Follow these steps for perfect results
flour
unsifted
baking soda
butter
granulated sugar
brown sugar
firmly packed light
Jell-O vanilla instant pudding
pkg. (large size)
eggs
rolled oats
quick-cooking
raisins
Preheat oven to 375°F (190°C).
In a bowl, whisk together the flour and baking soda.
In a large mixing bowl, combine the butter, granulated sugar, and vanilla instant pudding mix.
Beat until smooth and creamy.
Beat in the eggs one at a time.
Gradually add the flour mixture to the butter mixture, mixing until just combined.

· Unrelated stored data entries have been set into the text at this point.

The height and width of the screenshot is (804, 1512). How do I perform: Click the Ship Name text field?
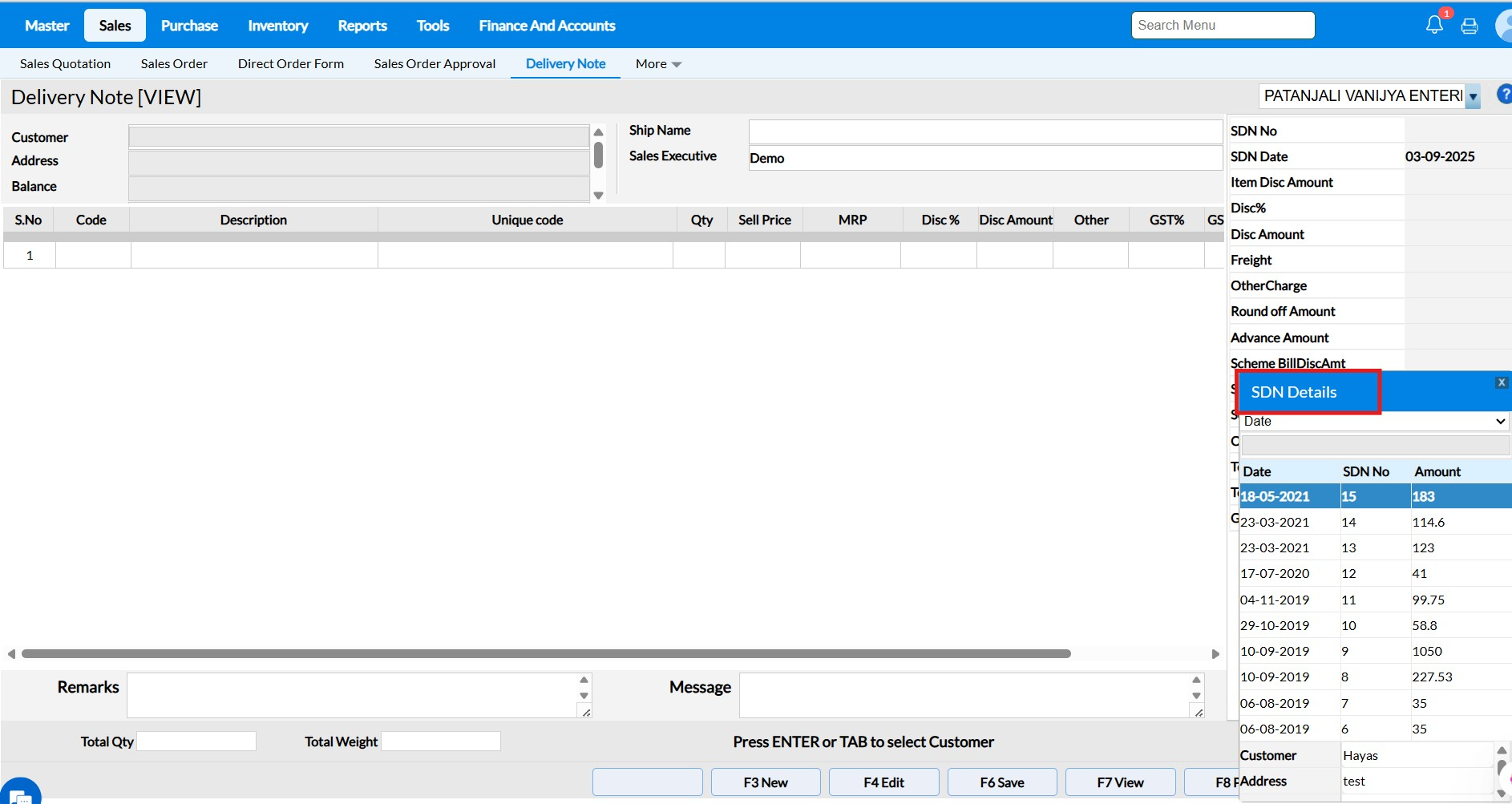(984, 131)
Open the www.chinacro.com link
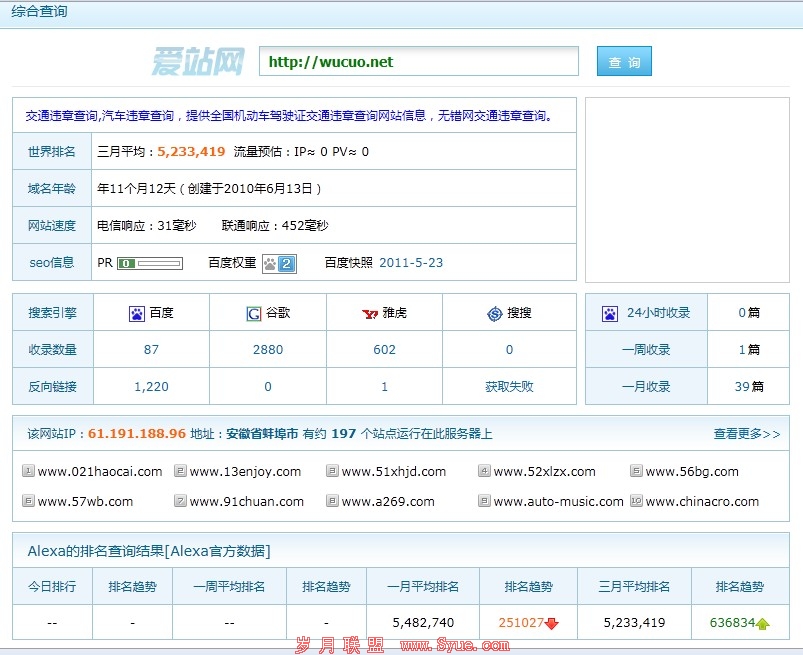This screenshot has width=803, height=655. click(x=702, y=501)
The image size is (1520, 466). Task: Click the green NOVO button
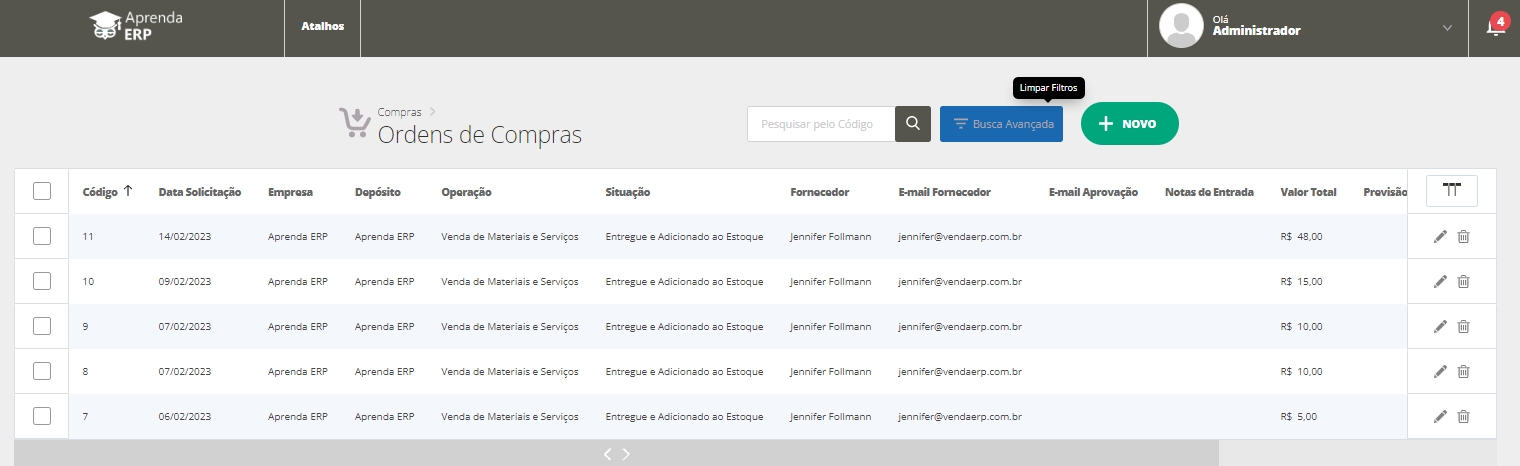[1129, 124]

Stir in the rolled oats and raisins until evenly distributed. The batter will be stiff.
Drop by rounded tablespoons onto ungreased baking sheets.
Bake for 10-15 minutes, or until golden brown.
Let cool on baking sheets for a few minutes before transferring to a wire rack to cool completely.
Expert advice for the best results
For a softer cookie, bake for less time.
For a crispier cookie, bake for a little longer.
Add nuts or other dried fruits for more texture and flavor.
Everything you need to know before you start
15 minutes
Dough can be made ahead and refrigerated for up to 2 days.
Serve on a plate or in a basket lined with parchment paper.
Serve with a glass of milk or a cup of coffee.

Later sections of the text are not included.